[begin Material provided]

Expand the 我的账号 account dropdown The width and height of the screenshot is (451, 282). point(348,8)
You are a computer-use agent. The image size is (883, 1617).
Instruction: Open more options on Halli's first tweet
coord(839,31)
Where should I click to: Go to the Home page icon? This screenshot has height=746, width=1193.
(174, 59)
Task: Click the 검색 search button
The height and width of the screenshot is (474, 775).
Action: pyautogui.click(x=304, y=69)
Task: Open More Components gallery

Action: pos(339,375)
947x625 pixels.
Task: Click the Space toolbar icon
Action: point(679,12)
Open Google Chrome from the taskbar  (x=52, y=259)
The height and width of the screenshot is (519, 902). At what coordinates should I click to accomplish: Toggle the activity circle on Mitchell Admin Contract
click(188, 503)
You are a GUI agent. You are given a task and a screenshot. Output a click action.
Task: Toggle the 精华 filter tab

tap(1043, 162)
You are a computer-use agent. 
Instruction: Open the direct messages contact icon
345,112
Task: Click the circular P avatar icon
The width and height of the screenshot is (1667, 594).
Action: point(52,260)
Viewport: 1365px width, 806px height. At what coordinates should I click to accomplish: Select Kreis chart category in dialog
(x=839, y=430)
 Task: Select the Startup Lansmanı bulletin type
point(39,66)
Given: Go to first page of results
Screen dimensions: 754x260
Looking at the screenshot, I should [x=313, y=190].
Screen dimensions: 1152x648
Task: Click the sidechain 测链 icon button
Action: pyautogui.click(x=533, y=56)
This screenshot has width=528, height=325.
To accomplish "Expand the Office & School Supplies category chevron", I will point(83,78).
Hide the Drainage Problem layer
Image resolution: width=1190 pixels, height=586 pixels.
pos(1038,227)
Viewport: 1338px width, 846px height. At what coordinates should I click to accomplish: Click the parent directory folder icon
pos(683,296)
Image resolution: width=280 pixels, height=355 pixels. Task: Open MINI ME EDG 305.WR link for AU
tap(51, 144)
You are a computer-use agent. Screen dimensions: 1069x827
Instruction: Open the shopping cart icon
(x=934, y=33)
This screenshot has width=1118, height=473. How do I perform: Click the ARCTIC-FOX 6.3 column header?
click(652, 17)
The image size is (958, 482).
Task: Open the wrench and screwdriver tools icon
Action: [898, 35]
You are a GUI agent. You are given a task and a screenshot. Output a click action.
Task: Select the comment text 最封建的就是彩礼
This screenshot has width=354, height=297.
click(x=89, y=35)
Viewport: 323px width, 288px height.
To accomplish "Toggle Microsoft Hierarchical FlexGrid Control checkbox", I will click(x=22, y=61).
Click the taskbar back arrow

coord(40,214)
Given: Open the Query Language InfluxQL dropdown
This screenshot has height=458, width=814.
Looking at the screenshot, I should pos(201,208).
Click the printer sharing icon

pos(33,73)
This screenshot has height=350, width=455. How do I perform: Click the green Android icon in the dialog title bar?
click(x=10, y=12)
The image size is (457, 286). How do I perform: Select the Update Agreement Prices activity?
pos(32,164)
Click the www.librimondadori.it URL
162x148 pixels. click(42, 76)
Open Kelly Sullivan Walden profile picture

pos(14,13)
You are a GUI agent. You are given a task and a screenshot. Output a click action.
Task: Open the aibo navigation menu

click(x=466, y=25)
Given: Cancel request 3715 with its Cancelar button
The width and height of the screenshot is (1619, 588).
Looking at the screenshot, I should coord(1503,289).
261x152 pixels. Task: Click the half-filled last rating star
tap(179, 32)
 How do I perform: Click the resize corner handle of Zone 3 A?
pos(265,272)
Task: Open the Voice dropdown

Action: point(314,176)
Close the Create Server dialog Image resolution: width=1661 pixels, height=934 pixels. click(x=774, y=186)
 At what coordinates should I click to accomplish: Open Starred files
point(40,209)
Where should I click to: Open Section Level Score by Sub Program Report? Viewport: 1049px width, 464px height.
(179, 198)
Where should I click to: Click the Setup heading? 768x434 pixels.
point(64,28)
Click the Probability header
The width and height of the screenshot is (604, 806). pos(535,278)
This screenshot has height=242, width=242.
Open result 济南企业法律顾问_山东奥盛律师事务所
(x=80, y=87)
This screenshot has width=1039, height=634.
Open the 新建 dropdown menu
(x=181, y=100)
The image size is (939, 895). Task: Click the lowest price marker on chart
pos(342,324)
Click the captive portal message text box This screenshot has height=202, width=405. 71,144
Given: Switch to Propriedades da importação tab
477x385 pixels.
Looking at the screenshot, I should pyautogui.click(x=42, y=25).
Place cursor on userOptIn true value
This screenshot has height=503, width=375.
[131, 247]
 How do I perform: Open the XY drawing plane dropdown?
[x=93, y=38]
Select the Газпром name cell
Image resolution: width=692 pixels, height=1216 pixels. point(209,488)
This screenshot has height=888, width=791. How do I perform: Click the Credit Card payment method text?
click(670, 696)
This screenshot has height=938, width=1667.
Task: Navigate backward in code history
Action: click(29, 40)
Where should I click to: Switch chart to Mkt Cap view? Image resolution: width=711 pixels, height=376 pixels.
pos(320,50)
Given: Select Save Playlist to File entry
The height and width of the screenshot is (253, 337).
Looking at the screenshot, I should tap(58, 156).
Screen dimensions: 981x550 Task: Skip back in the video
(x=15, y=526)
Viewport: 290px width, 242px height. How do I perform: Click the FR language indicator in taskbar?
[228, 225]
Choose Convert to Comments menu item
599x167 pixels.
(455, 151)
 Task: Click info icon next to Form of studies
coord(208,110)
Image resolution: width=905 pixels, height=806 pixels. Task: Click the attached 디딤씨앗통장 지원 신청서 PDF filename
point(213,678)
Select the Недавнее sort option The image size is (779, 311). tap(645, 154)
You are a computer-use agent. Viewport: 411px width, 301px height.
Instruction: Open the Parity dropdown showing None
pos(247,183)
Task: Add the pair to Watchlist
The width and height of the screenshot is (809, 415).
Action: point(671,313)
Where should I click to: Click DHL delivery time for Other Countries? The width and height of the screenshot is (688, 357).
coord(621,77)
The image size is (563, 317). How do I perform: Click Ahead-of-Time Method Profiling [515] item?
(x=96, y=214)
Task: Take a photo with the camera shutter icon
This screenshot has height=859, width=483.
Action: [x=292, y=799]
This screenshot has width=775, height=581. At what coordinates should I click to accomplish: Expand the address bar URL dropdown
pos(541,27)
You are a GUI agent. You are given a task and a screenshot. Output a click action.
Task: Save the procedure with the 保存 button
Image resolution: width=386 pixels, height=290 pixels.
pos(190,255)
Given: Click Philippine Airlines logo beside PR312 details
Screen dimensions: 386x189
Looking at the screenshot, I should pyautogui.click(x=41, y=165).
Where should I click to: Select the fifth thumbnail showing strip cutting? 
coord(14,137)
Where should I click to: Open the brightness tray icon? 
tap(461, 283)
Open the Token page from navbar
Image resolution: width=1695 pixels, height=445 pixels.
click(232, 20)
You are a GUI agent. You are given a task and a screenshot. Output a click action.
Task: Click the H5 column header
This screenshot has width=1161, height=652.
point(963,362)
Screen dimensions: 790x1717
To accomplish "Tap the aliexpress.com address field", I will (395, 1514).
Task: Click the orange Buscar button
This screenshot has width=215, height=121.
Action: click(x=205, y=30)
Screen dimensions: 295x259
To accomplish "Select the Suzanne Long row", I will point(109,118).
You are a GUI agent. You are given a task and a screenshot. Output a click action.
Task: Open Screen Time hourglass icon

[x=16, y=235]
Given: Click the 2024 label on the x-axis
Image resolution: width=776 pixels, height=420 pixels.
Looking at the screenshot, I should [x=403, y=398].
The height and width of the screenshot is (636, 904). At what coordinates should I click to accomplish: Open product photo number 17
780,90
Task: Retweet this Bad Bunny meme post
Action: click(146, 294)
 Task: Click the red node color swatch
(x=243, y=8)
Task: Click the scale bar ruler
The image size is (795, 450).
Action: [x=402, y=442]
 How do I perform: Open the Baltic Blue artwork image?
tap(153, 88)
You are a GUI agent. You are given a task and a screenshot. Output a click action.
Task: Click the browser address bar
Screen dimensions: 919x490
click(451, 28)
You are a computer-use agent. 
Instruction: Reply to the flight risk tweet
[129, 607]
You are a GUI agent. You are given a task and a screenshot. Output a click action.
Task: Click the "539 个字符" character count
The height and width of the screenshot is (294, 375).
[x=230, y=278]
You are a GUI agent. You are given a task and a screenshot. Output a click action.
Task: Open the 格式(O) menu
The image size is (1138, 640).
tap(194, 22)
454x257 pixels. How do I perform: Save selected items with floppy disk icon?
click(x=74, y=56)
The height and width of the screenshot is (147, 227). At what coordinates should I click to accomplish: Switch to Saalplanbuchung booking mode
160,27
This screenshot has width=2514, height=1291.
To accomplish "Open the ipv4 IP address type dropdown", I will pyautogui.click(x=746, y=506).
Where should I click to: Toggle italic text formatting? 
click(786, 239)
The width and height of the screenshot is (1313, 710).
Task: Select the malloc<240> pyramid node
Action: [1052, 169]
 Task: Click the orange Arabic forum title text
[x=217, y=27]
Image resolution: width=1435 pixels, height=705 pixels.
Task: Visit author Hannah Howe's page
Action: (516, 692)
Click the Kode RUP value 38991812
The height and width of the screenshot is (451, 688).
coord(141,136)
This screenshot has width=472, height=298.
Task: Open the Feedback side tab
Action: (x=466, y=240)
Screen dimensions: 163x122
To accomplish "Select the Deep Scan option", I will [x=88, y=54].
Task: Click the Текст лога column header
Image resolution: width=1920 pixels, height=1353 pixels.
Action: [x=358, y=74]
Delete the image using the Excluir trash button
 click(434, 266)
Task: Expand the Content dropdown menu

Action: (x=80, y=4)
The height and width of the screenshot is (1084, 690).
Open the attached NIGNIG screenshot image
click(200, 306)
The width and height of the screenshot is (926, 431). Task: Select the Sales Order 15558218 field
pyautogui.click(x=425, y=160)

[end Material provided]

Prompt => Copy the lines above verbatim, starting at the line that contains "Task: Take a" and ending at the line that contains "pos(541,27)".

Solution to this exercise =>
Task: Take a photo with the camera shutter icon
This screenshot has height=859, width=483.
Action: [x=292, y=799]
This screenshot has width=775, height=581. At what coordinates should I click to accomplish: Expand the address bar URL dropdown
pos(541,27)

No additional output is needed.